Nefrologie, tak van de geneeskunde die zich bezighoudt met de studie van nierfuncties en de behandeling van nierziekten. De eerste wetenschappelijke waarnemingen van de nier werden gedaan door Lorenzo Bellini en Marcello Malpighi in het midden van de 17e eeuw, maar echte fysiologische begrip van de nieren begon met de hypothese van Carl Ludwig uit 1844 dat de bloeddruk afvalstoffen uit de niercapillairen in de kanalen (nefronen) van de nier. In 1899 verklaarde Ernest Starling de functie van de nier verder door te stellen dat osmotische druk hielp om de urine daar te concentreren; deze theorie werd bevestigd door A.N. Richards in de jaren twintig.

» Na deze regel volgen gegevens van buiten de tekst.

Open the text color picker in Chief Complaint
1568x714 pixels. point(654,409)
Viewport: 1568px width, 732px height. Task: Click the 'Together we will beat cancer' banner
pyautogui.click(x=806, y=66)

Klinische nefrologie, de behandeling van nierziekten, is voortgekomen uit de disciplines urologie en cardiologie naarmate er meer kennis werd opgedaan over nierfuncties. Ondanks de toegenomen informatie kon er vóór de jaren vijftig weinig worden gedaan aan de behandeling van patiënten met een ernstige nierziekte (nierziekte). De eerste kunstnier die bloedverontreinigingen door hemodialyse kan verwijderen, werd tijdens de Tweede Wereldoorlog ontwikkeld, maar kon alleen worden gebruikt voor tijdelijke, omkeerbare nierinsufficiëntie. Pas toen Belding Scribner in 1960 het nut van de permanente teflon arterioveneuze shunt aantoonde, werd herhaalde hemodialyse voor chronische nierziekte mogelijk. Onmiddellijk veranderden de vooruitzichten voor patiënten met onomkeerbare nierziekte van een zekere dood in een overleving van 90 procent. De langetermijnvooruitzichten voor deze patiënten werden verder verbeterd door de ontwikkeling van niertransplantaties, die voor het eerst met succes werden uitgevoerd in 1954 op identieke tweelingen; transplantaties van kadavers, die meer algemeen toepasbaar waren, begonnen ook in de jaren vijftig.

Uitgever: Encyclopedie Britannica, Inc.